Haskell was in third grade when he got his first smartphone. He used it mainly for gaming and keeping in touch with his parents and siblings. During high school, he used social media apps like Snapchat and Instagram to keep up with friends.
He quit social media when he started college, but says he still wasted way too much time on his phone. “I’d look through my photos, check my email or do all these other things I didn’t really care about. They weren’t enjoyable to me,” he says. Idly scrolling was an ingrained habit.
With the flip phone, he says, his life changed dramatically for the better. He suddenly had lots more time for all the things he wanted to do more than staring obsessively at a small screen. “I have this abundance of time and energy, mental energy that I can spend on other things,” he says.
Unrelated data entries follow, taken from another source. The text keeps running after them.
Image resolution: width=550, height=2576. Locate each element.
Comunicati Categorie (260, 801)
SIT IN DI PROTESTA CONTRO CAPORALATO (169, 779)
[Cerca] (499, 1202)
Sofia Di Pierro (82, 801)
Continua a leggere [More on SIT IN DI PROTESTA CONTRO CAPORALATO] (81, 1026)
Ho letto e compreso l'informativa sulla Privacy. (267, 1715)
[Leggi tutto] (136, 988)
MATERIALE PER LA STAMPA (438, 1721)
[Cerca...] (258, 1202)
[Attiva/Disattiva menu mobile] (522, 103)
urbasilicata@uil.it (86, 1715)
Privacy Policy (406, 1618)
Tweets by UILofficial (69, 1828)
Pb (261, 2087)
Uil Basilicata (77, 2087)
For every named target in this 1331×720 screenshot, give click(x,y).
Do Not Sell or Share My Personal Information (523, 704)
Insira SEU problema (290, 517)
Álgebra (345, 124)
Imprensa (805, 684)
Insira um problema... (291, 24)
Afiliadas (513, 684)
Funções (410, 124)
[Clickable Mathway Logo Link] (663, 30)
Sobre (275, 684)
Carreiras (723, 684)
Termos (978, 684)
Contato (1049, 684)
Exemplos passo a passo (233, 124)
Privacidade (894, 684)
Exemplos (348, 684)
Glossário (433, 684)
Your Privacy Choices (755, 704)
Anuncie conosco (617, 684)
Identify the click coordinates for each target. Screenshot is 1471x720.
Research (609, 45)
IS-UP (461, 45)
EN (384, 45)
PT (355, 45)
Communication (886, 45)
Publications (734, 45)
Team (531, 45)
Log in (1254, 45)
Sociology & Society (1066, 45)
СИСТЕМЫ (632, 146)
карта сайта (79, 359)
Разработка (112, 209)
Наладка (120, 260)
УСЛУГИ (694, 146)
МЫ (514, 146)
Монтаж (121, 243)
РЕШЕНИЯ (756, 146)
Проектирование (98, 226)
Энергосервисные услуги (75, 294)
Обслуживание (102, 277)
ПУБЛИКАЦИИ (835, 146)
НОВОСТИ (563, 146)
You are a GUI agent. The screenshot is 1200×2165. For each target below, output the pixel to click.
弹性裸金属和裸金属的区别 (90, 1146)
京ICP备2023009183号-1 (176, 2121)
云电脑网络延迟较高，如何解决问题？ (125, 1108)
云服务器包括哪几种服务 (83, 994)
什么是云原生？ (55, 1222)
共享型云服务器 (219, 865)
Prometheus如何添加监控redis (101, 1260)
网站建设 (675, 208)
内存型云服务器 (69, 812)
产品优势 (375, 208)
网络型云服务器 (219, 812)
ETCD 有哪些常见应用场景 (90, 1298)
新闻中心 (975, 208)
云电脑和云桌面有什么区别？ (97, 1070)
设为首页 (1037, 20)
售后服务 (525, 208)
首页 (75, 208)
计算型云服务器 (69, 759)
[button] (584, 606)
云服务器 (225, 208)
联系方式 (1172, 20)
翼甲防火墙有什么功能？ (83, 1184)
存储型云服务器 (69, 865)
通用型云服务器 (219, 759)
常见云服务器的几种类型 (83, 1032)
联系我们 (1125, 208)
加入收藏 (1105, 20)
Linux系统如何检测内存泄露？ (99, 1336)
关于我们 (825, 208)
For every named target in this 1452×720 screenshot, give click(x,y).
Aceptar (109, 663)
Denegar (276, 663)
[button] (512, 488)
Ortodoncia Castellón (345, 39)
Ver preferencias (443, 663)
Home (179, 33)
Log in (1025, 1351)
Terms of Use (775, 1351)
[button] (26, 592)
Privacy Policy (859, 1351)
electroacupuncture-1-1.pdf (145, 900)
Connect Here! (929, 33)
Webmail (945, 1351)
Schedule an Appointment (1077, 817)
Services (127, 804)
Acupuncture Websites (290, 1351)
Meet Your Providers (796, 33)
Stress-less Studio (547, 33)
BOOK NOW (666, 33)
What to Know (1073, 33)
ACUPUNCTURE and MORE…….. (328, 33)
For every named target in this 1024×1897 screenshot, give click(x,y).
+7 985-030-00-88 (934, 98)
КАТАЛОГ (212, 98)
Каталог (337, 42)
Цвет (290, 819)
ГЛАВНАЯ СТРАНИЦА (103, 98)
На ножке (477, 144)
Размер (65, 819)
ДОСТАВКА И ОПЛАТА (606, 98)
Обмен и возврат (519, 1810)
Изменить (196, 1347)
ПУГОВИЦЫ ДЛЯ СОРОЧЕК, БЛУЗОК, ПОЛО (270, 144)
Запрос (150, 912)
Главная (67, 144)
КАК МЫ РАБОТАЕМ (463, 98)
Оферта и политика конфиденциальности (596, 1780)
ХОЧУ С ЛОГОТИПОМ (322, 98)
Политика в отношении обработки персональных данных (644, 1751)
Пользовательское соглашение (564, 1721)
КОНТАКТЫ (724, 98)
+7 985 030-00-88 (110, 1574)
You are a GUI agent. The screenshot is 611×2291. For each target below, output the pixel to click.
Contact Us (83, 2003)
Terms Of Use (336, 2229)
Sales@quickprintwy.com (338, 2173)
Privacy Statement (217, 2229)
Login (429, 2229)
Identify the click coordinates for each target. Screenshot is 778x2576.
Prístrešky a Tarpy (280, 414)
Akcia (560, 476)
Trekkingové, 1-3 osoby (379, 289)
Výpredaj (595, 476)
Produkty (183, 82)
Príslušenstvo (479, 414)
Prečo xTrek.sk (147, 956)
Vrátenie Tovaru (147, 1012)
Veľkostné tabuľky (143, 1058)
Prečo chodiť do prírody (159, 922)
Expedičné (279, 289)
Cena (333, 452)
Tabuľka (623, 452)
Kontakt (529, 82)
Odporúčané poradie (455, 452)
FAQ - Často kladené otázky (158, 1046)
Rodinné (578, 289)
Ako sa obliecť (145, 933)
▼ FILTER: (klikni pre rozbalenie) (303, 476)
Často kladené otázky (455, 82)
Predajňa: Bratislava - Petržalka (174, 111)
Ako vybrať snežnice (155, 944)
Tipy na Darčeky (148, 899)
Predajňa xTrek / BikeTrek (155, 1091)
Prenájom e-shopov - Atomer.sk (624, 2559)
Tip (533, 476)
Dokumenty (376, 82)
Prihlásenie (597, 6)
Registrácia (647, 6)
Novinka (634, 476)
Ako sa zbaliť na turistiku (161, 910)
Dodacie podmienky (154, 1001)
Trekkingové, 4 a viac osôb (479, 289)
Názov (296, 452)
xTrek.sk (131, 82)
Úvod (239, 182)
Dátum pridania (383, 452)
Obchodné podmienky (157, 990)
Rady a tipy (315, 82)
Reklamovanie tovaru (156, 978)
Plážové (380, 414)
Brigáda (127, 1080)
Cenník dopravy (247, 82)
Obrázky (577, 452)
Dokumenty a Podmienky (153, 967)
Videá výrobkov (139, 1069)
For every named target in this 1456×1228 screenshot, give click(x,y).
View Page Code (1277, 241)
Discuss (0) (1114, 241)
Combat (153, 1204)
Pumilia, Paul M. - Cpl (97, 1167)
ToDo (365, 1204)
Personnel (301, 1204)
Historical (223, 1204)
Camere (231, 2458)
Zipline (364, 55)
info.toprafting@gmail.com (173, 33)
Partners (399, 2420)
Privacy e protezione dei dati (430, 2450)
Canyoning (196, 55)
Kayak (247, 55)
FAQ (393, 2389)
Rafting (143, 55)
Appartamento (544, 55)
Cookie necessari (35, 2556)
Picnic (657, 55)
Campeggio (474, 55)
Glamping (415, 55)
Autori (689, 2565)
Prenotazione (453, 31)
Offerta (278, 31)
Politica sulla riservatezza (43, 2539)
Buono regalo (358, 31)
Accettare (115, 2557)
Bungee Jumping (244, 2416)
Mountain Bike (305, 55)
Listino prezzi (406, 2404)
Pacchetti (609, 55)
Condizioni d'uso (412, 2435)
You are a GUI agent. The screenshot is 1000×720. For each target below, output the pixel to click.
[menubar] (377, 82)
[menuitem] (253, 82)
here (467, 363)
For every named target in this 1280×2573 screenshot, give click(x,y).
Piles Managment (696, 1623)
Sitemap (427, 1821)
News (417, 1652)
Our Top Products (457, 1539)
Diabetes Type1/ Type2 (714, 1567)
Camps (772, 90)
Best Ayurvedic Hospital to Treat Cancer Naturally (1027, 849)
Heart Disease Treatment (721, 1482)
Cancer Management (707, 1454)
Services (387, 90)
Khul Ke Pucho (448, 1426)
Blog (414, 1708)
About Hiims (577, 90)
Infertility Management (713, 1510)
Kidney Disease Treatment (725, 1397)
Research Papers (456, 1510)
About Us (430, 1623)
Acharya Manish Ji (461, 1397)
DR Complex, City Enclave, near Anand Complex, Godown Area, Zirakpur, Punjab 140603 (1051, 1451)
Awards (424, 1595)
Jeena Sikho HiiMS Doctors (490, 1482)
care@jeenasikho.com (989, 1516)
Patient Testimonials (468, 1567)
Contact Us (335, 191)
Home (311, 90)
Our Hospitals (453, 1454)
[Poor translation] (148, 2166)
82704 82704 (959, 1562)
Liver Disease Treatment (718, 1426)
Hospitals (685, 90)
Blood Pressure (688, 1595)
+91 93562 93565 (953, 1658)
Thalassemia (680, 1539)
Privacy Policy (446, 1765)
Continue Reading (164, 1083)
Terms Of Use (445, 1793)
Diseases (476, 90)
He’s learning new songs on the guitar. He spends more time hanging out with his Stanford Hall dorm mates. He’s read about 20 books — for pleasure, not ones assigned for classes.
Haskell says he studies, prays, exercises and talks to family members more often and gets more sleep. He walks the dorm dog. He lingers over meals in the dining hall with friends.
He’s present in the moment, not subconsciously wondering what’s happening online and how soon he’ll be able to check.
“A lot of times, especially on breaks, it will be around 2 in the afternoon and I’ll realize I haven’t checked my phone all day because I’ve been so busy doing other things. Which is a crazy switch, because it used to be such an integral part of my life,” he says.
The flip phone isn’t mesmerizing. “It takes forever to type on it. It’s not fun and it’s not satisfying to look at. But that’s great, because when I need it to communicate, it’ll do that and it’s just a bare minimum,” he says.
Often, instead of texting, Haskell will call a friend. And friends have gotten in the habit of calling him, too. Personal conversations have replaced brief messages and emojis.
“My close friends call me a lot. They’re very used to it. I think a lot of other people still find it kind of strange,” he says, laughing.
Not counting phone conversations, Haskell estimates he’s on the phone between 5 and 30 minutes a day on his flip phone. That’s hours less than the daily average Americans spend on their smartphones.
His younger brother, who attends Franciscan University of Steubenville, has a flip phone, too. Last fall, Franciscan began piloting “Unplugged Scholarships” — $5,000 in annual tuition assistance for students who give up using a smartphone during their undergraduate years.
Among young adults today, fear of missing out — FOMO for short — is a thing. Many constantly check social media sites to see what their peers are doing, thinking and feeling.
Not Haskell. He doesn’t use social media even on his laptop. “I honestly forget it exists,” he says.
He has no plans to return to smartphone life. “I think my social life is more vibrant than it has ever been,” he says. “And I’m closer with my friends and having more fun.”